Champagne at Christmas

Holiday Toasts Around the World

Spirits are high and wine is flowing as the holiday season enters full swing. From Christmas to Hanukkah to New Year’s, wine plays a central role on the holiday table, and celebrants around the world enjoy their own local liquid customs. Raise your glass and shout prost, santé, skål, and cheers to these festive holiday wine traditions from across the globe.

Five GLOBAL HOLIDAY TOASTS

Spain: Cava and 12 Grapes


In Spain, it is customary to count down the New Year with twelve grapes and a glass of Cava. With each strike of the bell at midnight, the Spanish traditionally eat one grape and toast with a glass of their country’s signature bubbly. According to legend, the tradition originates in 1909, when winegrowers in the Alicante region experienced a particularly high surplus and used New Year’s as an opportunity to reduce their stocks.

12 grapes at New Year

Sweden: Glögg


Few winter libations are as satisfying as a warm cup of mulled wine. The Swedish have perfected the art in the form of Glögg. Typically, white or sweet wine is heated with an assortment of spices, fruits, sugar, and brandy. Myriad variations abound across Northern Europe, including Glühwein in Germany, Kuhano Vino in the Balkans, Wassail in England, and vodka-spiked recipes in Poland.


glasses of mulled wine

Germany: Feuerzangenbowle


The Germans take the mulled wine experience to the next level with their Feuerzangenbowle. The practice involves a special metal bowl set atop a burner, where the mulled wine brews. Resting above the bowl is a pair of tongs or a grate holding a rum-soaked sugarloaf (similar to how absinthe is traditionally prepared with a dripper). The sugarloaf is then lit aflame and melts—rum and all—into the mulled wine.

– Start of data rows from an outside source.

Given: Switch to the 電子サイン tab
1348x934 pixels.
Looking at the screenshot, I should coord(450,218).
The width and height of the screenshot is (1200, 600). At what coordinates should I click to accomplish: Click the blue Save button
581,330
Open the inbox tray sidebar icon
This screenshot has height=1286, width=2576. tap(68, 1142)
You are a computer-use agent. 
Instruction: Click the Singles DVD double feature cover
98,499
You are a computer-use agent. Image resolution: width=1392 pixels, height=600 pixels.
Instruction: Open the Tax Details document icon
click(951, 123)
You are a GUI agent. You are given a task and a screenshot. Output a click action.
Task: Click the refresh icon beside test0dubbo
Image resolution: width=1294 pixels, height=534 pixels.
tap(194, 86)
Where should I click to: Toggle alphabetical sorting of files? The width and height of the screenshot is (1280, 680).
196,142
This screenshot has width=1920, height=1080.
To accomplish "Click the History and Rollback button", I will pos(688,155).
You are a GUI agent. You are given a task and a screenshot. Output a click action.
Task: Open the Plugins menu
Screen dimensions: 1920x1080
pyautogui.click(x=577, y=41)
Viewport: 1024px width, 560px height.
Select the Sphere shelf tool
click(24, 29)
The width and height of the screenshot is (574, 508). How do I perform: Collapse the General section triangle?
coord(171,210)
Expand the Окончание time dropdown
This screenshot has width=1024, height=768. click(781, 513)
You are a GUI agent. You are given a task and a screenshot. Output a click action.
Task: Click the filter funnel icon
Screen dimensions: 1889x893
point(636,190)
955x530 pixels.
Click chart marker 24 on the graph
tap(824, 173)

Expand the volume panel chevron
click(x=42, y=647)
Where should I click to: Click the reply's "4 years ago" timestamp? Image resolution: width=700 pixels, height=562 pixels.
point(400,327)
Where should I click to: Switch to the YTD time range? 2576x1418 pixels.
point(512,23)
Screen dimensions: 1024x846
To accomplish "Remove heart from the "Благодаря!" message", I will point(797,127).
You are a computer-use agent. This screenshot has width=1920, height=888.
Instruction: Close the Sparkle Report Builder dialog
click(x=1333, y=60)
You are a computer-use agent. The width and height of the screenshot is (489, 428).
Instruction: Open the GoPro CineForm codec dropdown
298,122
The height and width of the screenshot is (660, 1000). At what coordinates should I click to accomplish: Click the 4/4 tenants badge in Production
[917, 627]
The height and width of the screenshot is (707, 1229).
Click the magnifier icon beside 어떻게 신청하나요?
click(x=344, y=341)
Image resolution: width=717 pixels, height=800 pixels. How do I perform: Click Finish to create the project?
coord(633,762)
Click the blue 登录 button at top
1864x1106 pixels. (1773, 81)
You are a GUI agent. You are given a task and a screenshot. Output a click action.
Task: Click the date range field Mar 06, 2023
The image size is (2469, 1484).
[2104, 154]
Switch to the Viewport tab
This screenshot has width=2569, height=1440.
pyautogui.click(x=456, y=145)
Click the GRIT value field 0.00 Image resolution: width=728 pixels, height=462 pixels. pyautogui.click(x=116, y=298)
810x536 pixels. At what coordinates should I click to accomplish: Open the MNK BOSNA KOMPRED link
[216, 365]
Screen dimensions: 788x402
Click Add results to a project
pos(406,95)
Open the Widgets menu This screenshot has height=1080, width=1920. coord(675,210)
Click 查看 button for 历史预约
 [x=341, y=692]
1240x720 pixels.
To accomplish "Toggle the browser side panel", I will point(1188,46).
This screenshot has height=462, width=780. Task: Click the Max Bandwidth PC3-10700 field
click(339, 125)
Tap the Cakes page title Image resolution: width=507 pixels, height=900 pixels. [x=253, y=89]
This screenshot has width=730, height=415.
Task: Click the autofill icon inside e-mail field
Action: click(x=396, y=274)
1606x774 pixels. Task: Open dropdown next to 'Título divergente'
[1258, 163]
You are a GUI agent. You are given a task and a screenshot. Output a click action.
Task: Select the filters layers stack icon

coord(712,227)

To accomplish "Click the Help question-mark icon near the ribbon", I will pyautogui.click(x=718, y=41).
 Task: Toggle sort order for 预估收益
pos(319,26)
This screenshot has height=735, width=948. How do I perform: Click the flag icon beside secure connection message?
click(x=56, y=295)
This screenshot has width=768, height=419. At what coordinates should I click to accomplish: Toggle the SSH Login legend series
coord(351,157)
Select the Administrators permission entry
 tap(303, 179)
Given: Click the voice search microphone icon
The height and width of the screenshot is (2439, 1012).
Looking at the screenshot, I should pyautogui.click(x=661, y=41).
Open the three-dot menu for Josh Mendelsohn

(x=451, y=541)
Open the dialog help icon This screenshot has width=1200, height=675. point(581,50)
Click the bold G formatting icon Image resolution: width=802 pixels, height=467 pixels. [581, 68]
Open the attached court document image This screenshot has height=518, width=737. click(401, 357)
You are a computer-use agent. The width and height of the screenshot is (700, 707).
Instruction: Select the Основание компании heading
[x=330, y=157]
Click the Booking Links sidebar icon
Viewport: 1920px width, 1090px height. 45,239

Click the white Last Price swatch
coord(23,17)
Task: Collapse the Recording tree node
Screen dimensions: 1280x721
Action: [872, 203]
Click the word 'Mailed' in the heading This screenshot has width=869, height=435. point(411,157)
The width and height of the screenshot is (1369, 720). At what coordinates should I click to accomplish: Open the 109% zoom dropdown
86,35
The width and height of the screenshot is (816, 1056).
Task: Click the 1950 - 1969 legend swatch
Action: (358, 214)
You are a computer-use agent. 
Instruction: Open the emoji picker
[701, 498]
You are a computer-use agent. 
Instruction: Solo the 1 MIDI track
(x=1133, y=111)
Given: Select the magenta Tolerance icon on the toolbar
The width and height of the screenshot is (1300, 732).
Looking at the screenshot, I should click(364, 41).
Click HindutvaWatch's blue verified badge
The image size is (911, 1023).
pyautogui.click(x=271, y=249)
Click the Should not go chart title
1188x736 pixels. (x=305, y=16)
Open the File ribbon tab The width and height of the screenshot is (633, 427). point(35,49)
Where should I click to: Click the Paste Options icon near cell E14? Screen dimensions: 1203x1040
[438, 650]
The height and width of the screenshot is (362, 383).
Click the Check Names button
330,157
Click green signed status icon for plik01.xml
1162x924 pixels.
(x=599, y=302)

Feuerzangenbowle in Germany

United Kingdom: Fortified Festivities


While the United Kingdom has more recently come into its own as a producer of fine sparkling wines, the holidays are a time when the Brits truly savor the sweet fortified wines of Spain and Portugal. Vintage Port, Tawny Port, and Cream Sherry commonly find their place on the British Christmas table—each making an excellent pairing for such delicacies as plum pudding, gingerbread, and mince pie.

Plum Pudding and Port

France: Réveillon


On either Christmas or New Year’s Eve, the French (as well as others in Francophone countries) host a réveillon—a lavish dinner that goes deep into the night. All of the most luxurious local delicacies grace the table from foie gras to oysters to escargots. Naturally, fine wine plays a critical role in the meal, with Champagne common and other top-shelf French wines pulled from the cellar.